- AVAILABLE DATA
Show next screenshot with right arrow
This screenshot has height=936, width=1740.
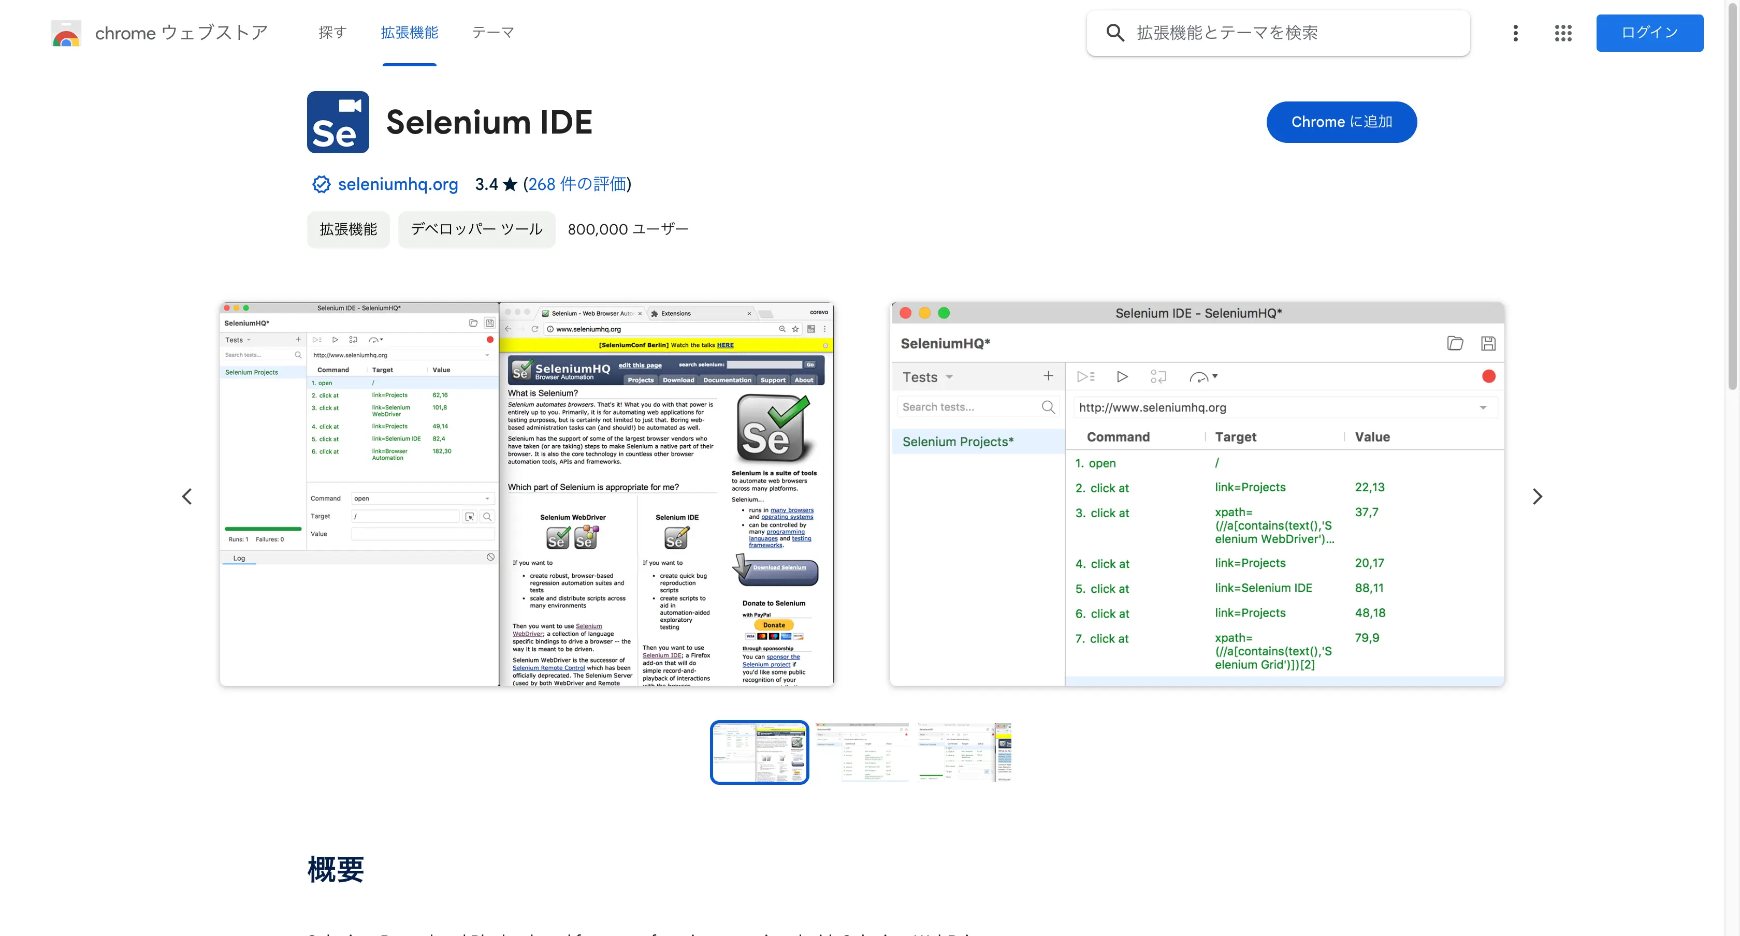pos(1537,497)
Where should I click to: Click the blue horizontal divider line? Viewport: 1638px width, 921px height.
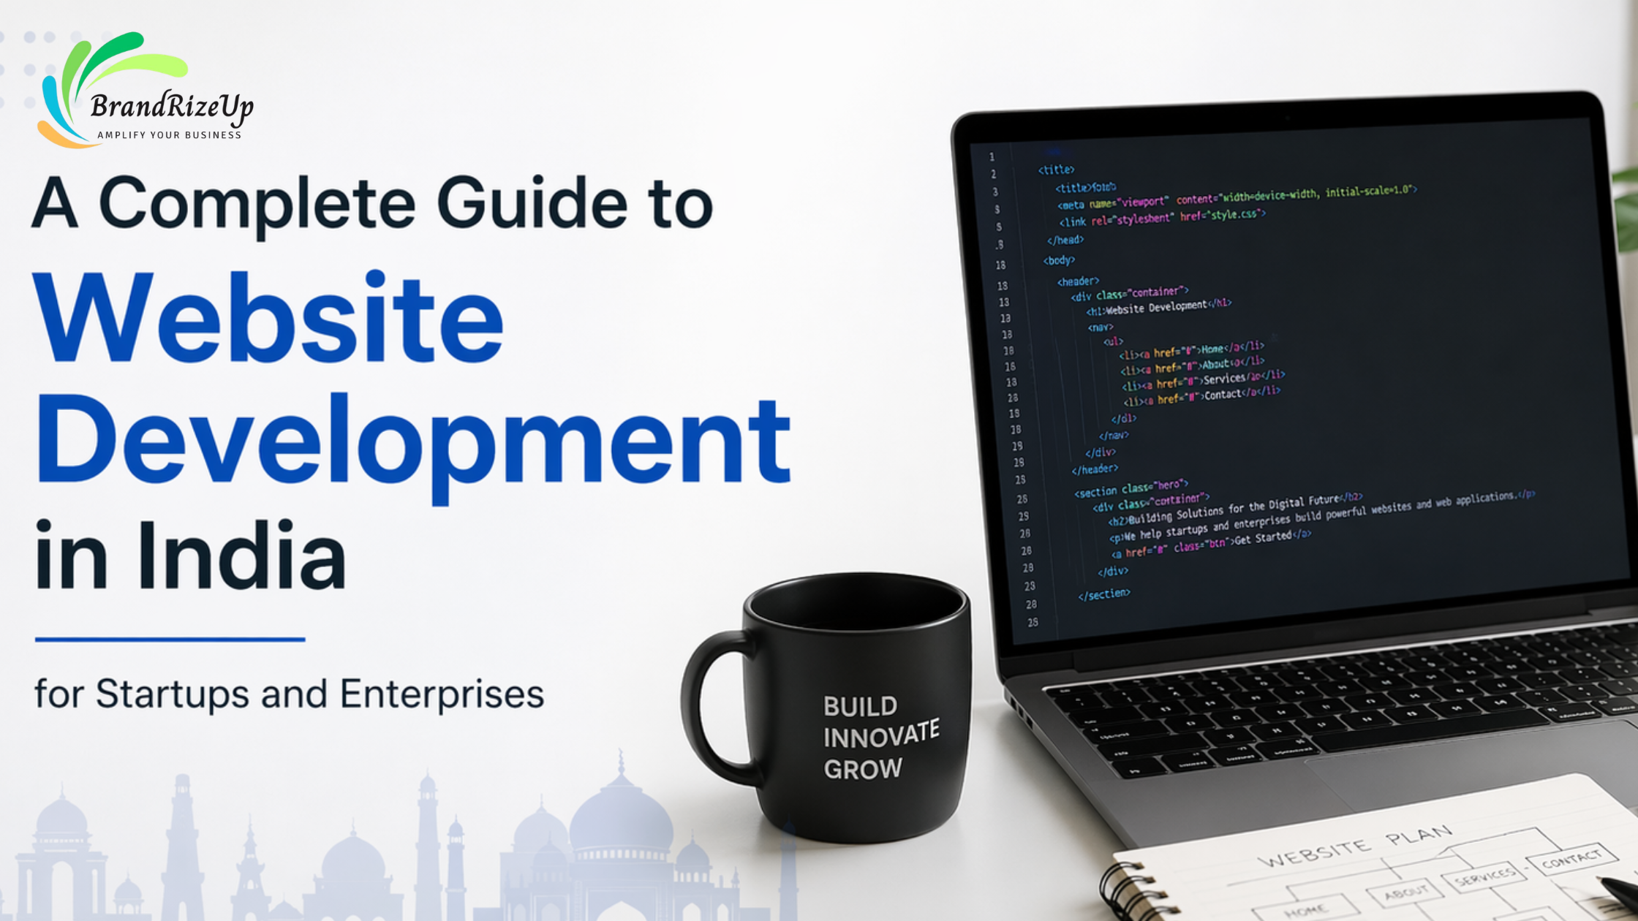point(170,640)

- TRY IT
Each entry should be output word for word, with no pictures carried over.

- WRITTEN RESPONSE
Show next screenshot with right arrow
This screenshot has height=936, width=1740.
pos(1537,497)
Where should I click to: Click the blue horizontal divider line? Viewport: 1638px width, 921px height.
point(170,640)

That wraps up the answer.